### CONSIGNE
Extrayez des données ci-dessous toutes les lignes où figure la chaîne « return ».

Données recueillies
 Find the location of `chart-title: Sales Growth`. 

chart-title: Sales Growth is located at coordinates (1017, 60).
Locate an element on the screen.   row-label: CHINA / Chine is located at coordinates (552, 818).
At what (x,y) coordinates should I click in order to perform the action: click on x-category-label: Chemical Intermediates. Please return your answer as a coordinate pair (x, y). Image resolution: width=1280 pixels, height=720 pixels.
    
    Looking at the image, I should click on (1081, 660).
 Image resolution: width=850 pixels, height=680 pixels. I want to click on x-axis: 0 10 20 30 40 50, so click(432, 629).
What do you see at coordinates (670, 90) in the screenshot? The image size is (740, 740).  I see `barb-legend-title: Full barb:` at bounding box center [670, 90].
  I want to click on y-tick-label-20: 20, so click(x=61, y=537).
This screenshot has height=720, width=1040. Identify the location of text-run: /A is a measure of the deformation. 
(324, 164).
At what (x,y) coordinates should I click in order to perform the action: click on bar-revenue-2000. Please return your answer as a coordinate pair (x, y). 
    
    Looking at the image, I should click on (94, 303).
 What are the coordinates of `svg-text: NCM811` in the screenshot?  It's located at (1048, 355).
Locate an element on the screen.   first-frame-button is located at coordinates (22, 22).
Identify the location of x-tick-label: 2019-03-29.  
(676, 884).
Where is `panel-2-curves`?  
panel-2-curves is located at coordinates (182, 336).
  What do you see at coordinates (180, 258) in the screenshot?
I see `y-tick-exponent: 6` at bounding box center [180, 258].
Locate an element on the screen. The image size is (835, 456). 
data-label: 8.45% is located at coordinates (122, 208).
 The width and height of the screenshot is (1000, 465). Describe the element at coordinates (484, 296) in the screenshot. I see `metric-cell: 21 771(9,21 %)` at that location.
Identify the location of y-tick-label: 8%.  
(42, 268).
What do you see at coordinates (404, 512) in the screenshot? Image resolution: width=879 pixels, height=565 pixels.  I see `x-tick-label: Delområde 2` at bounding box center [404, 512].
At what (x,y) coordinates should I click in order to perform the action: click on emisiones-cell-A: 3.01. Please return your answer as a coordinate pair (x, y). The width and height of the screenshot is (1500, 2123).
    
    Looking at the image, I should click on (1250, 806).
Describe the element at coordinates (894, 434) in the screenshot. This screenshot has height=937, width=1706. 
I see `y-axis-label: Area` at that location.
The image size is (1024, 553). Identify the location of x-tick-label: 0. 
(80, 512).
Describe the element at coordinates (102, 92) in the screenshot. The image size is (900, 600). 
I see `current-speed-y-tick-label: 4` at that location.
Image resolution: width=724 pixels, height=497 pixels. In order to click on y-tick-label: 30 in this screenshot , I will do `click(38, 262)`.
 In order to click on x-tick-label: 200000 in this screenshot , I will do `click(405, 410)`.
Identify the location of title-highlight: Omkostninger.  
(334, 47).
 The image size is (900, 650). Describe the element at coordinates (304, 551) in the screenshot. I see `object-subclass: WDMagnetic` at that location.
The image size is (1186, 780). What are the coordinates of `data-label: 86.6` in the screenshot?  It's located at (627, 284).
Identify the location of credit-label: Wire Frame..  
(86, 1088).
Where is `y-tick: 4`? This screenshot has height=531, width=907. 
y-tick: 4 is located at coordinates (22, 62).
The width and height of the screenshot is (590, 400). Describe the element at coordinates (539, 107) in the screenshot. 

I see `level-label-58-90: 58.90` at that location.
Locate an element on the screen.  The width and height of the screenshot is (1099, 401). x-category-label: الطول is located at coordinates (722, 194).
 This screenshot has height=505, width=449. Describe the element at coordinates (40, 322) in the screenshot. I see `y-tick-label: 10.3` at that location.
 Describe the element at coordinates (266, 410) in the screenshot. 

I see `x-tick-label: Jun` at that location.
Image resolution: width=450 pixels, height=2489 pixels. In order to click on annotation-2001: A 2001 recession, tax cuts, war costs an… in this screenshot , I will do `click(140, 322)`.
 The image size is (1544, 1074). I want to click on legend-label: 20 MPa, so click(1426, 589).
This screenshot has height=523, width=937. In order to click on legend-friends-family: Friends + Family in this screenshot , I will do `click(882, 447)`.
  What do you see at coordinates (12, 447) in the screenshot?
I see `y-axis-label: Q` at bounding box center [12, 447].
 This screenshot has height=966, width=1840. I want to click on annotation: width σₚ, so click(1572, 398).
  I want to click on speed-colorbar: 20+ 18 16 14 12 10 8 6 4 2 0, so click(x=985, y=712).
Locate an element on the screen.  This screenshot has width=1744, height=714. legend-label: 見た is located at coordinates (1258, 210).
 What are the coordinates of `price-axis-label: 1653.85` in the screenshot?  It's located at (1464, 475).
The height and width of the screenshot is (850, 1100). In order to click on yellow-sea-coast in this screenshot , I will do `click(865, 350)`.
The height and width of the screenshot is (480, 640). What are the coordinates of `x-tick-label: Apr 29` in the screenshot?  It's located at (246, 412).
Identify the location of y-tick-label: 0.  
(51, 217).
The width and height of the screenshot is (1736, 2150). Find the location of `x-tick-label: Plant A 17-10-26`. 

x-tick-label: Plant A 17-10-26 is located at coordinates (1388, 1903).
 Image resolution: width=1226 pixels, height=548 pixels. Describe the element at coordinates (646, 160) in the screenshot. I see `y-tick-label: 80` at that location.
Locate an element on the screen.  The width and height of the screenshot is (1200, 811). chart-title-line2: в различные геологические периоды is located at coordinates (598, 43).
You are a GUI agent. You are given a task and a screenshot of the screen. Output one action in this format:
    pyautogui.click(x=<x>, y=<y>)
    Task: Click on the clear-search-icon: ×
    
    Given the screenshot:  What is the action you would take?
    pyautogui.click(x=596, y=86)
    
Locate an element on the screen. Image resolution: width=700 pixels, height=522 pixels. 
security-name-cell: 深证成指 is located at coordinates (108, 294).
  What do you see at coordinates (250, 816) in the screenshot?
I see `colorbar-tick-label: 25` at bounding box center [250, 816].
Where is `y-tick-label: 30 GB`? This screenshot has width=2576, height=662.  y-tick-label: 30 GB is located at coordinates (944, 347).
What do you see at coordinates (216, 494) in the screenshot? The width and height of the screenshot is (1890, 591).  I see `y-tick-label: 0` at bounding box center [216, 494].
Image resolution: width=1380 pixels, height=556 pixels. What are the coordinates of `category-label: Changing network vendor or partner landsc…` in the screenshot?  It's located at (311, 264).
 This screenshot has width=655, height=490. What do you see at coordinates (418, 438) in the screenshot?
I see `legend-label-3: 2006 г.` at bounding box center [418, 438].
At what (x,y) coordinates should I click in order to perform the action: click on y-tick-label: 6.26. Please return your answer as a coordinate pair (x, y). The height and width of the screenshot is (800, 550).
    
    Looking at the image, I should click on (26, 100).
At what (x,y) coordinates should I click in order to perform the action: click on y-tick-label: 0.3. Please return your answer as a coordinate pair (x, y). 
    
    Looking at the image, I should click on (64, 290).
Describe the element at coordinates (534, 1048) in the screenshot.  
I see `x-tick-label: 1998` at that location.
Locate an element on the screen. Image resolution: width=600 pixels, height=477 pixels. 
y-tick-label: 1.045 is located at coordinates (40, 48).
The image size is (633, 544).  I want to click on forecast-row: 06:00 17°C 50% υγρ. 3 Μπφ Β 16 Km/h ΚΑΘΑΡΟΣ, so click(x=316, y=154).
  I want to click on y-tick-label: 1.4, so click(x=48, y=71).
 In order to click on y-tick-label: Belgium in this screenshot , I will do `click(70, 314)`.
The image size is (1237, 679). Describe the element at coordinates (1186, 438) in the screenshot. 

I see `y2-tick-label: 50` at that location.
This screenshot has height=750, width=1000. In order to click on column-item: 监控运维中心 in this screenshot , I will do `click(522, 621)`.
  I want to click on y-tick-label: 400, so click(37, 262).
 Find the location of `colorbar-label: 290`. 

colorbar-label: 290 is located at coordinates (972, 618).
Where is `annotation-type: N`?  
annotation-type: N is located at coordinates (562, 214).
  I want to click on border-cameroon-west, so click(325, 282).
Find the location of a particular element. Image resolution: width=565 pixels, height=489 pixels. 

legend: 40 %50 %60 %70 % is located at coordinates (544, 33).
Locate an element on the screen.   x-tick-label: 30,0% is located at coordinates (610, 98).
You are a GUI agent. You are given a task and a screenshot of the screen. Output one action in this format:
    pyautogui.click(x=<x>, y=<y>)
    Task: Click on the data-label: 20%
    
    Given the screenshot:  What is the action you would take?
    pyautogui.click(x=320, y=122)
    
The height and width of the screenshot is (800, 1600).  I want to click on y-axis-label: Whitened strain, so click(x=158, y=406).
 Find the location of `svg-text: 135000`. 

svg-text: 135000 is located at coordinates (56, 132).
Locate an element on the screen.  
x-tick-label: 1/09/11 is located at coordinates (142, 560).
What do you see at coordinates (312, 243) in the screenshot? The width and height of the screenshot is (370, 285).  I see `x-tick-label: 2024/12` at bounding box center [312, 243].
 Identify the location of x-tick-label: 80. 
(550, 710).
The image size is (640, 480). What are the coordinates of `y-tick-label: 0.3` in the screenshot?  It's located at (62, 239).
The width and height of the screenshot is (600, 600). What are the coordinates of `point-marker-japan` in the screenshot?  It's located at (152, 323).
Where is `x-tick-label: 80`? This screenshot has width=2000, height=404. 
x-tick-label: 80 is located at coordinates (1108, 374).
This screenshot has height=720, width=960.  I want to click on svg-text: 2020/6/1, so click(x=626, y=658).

### CORRIGÉ
At what (x,y) coordinates should I click in order to perform the action: click on x-category-label: Chemical Intermediates. Please return your answer as a coordinate pair (x, y). Image resolution: width=1280 pixels, height=720 pixels.
At what (x,y) coordinates should I click in order to perform the action: click on bar-revenue-2000. Please return your answer as a coordinate pair (x, y). 
At what (x,y) coordinates should I click in order to perform the action: click on emisiones-cell-A: 3.01. Please return your answer as a coordinate pair (x, y). The width and height of the screenshot is (1500, 2123).
At what (x,y) coordinates should I click in order to perform the action: click on y-tick-label: 6.26. Please return your answer as a coordinate pair (x, y). The height and width of the screenshot is (800, 550).
At what (x,y) coordinates should I click in order to perform the action: click on y-tick-label: 0.3. Please return your answer as a coordinate pair (x, y). 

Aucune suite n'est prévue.